*WRITTEN TASK*: Arrange the items from the line holding "Minimize the Endpoint" through the line holding "Action: coord(42,199)", inclusive, as a Markdown table with the columns Row and Line, numbering each line and leaving out blank ones.

#####

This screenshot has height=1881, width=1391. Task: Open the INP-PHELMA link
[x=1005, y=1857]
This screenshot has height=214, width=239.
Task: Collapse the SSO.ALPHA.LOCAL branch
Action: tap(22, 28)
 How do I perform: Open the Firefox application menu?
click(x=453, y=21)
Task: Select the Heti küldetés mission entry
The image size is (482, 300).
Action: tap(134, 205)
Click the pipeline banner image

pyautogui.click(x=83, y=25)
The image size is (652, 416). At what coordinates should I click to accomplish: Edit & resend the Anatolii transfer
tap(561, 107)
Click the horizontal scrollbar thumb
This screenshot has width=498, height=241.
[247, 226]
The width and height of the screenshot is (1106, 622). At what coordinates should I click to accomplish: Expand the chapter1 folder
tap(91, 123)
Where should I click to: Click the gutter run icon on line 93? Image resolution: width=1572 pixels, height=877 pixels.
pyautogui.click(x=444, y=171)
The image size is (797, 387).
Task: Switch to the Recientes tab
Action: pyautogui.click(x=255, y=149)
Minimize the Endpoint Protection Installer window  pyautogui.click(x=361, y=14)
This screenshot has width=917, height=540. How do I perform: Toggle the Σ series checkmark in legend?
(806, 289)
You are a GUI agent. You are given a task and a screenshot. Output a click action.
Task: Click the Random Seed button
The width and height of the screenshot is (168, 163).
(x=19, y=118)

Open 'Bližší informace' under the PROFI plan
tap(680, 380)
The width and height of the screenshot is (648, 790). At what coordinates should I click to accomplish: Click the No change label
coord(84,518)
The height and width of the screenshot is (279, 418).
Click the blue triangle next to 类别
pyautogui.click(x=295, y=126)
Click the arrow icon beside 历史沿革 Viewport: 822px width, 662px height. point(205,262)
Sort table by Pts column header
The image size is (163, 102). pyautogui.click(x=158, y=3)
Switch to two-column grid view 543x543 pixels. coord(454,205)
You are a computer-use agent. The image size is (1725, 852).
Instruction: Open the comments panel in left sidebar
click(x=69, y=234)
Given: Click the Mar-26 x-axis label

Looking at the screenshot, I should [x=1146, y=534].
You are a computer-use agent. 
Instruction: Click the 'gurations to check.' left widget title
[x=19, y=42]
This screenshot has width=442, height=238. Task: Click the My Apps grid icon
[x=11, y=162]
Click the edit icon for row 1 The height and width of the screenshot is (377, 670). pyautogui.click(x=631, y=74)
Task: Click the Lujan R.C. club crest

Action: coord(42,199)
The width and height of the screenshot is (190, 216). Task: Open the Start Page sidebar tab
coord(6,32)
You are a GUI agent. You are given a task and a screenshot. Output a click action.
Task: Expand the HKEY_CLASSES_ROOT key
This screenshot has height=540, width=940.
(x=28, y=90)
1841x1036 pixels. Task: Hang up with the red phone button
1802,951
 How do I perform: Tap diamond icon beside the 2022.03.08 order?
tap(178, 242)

#####

*CORRECT ANSWER*:
| Row | Line |
|---|---|
| 1 | Minimize the Endpoint Protection Installer window  pyautogui.click(x=361, y=14) |
| 2 | This screenshot has width=917, height=540. How do I perform: Toggle the Σ series checkmark in legend? |
| 3 | (806, 289) |
| 4 | You are a GUI agent. You are given a task and a screenshot. Output a click action. |
| 5 | Task: Click the Random Seed button |
| 6 | The width and height of the screenshot is (168, 163). |
| 7 | (x=19, y=118) |
| 8 | Open 'Bližší informace' under the PROFI plan |
| 9 | tap(680, 380) |
| 10 | The width and height of the screenshot is (648, 790). At what coordinates should I click to accomplish: Click the No change label |
| 11 | coord(84,518) |
| 12 | The height and width of the screenshot is (279, 418). |
| 13 | Click the blue triangle next to 类别 |
| 14 | pyautogui.click(x=295, y=126) |
| 15 | Click the arrow icon beside 历史沿革 Viewport: 822px width, 662px height. point(205,262) |
| 16 | Sort table by Pts column header |
| 17 | The image size is (163, 102). pyautogui.click(x=158, y=3) |
| 18 | Switch to two-column grid view 543x543 pixels. coord(454,205) |
| 19 | You are a computer-use agent. The image size is (1725, 852). |
| 20 | Instruction: Open the comments panel in left sidebar |
| 21 | click(x=69, y=234) |
| 22 | Given: Click the Mar-26 x-axis label |
| 23 | Looking at the screenshot, I should [x=1146, y=534]. |
| 24 | You are a computer-use agent.  |
| 25 | Instruction: Click the 'gurations to check.' left widget title |
| 26 | [x=19, y=42] |
| 27 | This screenshot has width=442, height=238. Task: Click the My Apps grid icon |
| 28 | [x=11, y=162] |
| 29 | Click the edit icon for row 1 The height and width of the screenshot is (377, 670). pyautogui.click(x=631, y=74) |
| 30 | Task: Click the Lujan R.C. club crest |
| 31 | Action: coord(42,199) |